A notre insu, la grève lève le voile sur la relation tramée entre l’individu et la société.
Devant les transports publics paralysés, chacun ressent combien sa vie a partie liée avec celle d’autrui. De ce lien provient, chez Gracchus Babeuf, l’inspiration collectiviste et communiste. A première vue, la solidarité semble relever d’un éprouvé sui generis, indépendant de toute autre considération.
Mais cette représentation, qualifiée d’«enchantée » par Bourdieu, bute sur une difficulté. Pour l’éluder, il s’agirait de transiter par Gaston Bachelard, l’épistémologue pour qui «il n’est de science que du caché ».
Car en matière de solidarité, le caché, c’est la relation tissée avec la matérialité.
En effet, je suis solidaire non par altruime et souci d’autrui mais parce que sans bus ni métro, je suis piégé. Il n’y a pas de liberté sans confrontation avec l’altérité, selon Hegel dans ses « Leçons sur la philosophie de l’histoire mondiale ». Dès lors, les irrémédiables solitaires jouent aux véritables solidaires. Les procès inhérents à la société surplombent le devenir de mes activités.
L’enseignant apprenait, pourtant, à l’enseigné cette évidence dès l’enfance. Vers l’an 1939, à l’école maternelle de Saint-Germain, village devenu Ezzahra depuis l’indépendance, la maîtresse nous commentait un texte ainsi commencé : « Racontez-nous, petite mère, ce qui se mange, racontez ».
Pour une bouchée de pain avalée, un paysan laboure et un semeur, baigné de sueur, affronte la chaleur. Lait, fruits, légumes parcourent un long itinéraire avant d’atterrir sur la table du mangeur.
« Racontez-nous, petite mère, ce qui se mange, racontez ! ». Et contre le diktat, Bourguiba rugira. Une fois le colonialisme parti, la nostalgie vit et sans cesse revit. Ni l’espace ni le temps qui passe ne réussissent à occire l’emprise du souvenir.
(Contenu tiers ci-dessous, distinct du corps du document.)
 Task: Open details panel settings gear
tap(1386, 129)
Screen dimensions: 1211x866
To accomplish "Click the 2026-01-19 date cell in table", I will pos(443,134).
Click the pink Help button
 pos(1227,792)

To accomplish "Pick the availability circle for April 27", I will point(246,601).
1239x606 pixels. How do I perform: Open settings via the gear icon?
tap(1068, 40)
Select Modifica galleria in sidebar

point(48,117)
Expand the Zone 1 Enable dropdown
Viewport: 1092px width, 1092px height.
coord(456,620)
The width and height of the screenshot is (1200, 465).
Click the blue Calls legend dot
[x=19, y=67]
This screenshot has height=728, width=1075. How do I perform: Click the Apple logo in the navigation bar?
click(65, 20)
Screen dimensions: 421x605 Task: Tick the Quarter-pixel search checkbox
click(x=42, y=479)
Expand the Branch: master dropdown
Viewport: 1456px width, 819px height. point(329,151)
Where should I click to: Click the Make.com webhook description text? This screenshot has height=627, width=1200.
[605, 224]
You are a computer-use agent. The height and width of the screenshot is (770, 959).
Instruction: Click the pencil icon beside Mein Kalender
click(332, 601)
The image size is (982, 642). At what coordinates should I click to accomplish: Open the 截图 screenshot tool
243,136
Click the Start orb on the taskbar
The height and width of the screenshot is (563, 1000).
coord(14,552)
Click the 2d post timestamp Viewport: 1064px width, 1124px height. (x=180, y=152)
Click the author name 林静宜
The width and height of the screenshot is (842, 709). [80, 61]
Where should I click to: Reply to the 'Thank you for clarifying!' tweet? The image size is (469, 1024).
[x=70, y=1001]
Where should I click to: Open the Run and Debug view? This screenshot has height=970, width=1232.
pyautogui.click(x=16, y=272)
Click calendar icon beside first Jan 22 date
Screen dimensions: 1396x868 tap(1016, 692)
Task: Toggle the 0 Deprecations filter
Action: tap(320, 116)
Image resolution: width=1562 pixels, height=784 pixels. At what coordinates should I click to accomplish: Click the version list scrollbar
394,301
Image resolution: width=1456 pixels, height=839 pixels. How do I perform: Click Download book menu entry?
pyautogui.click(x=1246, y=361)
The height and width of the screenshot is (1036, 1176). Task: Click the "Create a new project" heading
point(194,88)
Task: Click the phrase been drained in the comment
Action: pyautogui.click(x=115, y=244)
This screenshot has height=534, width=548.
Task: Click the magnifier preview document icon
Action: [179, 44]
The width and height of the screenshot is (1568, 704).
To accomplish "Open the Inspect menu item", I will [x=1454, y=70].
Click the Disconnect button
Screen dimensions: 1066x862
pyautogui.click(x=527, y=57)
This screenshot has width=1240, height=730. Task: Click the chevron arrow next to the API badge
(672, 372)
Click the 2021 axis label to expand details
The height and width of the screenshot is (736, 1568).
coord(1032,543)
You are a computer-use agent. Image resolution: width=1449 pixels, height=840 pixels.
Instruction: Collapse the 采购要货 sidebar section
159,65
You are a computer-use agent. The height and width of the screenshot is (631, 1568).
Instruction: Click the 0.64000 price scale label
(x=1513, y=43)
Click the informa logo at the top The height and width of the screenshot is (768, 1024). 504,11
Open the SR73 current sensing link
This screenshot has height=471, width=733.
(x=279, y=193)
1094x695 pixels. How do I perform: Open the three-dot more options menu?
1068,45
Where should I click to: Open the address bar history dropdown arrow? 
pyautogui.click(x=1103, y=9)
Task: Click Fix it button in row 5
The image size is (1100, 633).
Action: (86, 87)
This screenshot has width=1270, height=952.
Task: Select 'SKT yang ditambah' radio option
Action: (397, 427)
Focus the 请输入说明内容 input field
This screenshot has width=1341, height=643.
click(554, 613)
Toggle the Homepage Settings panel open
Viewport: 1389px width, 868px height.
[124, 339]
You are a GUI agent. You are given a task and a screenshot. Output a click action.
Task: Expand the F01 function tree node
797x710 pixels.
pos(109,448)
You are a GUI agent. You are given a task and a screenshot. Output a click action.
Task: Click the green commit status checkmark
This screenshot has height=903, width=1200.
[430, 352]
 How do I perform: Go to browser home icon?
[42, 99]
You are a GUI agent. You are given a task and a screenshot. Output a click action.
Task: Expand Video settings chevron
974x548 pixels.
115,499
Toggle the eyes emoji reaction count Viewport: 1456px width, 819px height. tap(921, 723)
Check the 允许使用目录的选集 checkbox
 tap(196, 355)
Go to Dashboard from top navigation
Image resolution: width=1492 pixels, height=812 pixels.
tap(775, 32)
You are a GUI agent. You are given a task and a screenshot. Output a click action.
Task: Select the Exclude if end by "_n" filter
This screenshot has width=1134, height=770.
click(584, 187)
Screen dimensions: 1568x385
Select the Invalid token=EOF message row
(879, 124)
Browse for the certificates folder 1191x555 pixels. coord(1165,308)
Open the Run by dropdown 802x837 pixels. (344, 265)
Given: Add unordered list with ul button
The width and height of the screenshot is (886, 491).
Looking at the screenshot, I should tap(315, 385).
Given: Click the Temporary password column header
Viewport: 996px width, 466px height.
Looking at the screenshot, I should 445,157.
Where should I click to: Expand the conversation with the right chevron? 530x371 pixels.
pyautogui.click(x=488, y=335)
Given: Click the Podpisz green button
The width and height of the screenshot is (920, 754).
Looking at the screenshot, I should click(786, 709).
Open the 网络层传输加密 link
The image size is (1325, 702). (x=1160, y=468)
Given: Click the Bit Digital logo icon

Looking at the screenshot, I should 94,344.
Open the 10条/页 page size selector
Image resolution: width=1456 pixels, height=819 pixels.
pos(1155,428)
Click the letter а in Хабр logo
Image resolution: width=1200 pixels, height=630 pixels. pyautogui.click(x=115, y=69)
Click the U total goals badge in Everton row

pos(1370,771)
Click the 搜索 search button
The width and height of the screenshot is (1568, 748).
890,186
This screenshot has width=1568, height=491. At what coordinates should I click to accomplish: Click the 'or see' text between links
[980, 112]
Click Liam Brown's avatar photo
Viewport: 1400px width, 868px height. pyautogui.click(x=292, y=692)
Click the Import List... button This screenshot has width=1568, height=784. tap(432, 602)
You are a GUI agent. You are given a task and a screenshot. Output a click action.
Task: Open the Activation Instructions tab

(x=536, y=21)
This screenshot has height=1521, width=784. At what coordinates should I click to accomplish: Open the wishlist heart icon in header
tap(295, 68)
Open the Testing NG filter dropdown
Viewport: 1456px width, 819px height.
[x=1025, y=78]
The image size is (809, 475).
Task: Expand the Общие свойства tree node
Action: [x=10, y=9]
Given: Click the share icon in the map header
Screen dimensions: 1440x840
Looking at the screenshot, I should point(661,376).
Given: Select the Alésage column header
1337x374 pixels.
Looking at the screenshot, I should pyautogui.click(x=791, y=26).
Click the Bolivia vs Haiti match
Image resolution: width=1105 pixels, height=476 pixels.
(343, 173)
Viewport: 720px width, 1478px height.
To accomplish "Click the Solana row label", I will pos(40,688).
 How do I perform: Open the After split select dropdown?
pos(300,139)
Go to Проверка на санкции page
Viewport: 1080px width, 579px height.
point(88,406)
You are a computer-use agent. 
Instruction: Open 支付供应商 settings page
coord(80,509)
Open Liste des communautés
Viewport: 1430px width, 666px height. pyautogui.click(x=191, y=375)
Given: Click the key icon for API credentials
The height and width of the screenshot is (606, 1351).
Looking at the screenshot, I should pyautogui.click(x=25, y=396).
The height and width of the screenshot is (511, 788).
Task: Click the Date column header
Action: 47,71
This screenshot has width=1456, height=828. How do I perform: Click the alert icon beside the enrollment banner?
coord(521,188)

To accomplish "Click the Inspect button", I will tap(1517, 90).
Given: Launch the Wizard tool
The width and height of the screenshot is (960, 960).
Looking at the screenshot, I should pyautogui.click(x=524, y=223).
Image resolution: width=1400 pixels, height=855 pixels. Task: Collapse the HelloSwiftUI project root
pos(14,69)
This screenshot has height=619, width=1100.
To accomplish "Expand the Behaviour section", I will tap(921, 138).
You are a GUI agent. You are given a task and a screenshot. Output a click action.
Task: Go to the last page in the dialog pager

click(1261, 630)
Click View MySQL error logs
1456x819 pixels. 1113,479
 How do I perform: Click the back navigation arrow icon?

Les sentinelles de la mémoire veillent matin et soir. « Tout état de conscience est, en lui-même, conscience de quelque chose », écrit Husserl dans des « Méditations cartésiennes ». Cependant, la solidarité citoyenne vacille avec la gabegie de la noire décennie. Aujourd’hui encore, les regards guettent les revanchards. A juste titre, tout devient suspect au sein de la société où la grève dévoile son ambiguïté. Par ailleurs, une tout autre occurrence, elle naturelle, surplombe et lamine la solidarité humaine, trop humaine. Et, soudain, l’illusion de la toute-puissance ne pèse plus rien sur la balance. L’homo faber se croit capable de maîtriser l’incendie mais avec la canicule et le vent tonitruant, des milliers d’hectares s’en vont. L’eau et le feu énoncent l’impuissance des grandes puissances.
Chine et Russie peinent à calmer la furie de l’incendie. Les arbres centenaires suggèrent une situation fixe mais les flammes, indomptables, avancent les signes avant-coureurs de l’apocalypse. Aux destructions militaires de la bêtise humaine, la nature joint ses manières délétères. Mais pour Bernardin de Saint-Pierre, la nature fut créée pour servir l’humanité. Ainsi, par ses tranches, la pastèque se prête au découpage propice à la façon de la débiter avant de la déguster. La famille réunie s’en réjouit.
Tout est fait pour la solidarité. Ce romantisme, alter-ego de l’utopisme nimbé de religiosité, attire les critiques sans cesse renouvelées. La solidarité outrepasse pareille spéculation romancée mais un trouble-fête la guette. Proudhon titre l’un de ses ouvrages « Qu’est-ce que la propriété ? » Il répond : « C’est le vol ».
Adieu au pilier de la solidarité, grand merci à l’anarchie… Max Stirner enfonce le clou : « Il faut agir de façon immorale pour agir de façon personnelle ».
Tout service rendu à la société par solidarité lèse mes intérêts. Ce bavardage sauvage attire les foudres de Marx et son désaveu de Proudhon malgré leur ancien copinage. Semés d’embûches, les chemins de la solidarité n’excluent ni la rigueur ni l’ambiguïté ni la monstruosité. Le crapuleux duo israélo-américain définit l’antisémitisme par la reconnaissance de l’État palestinien.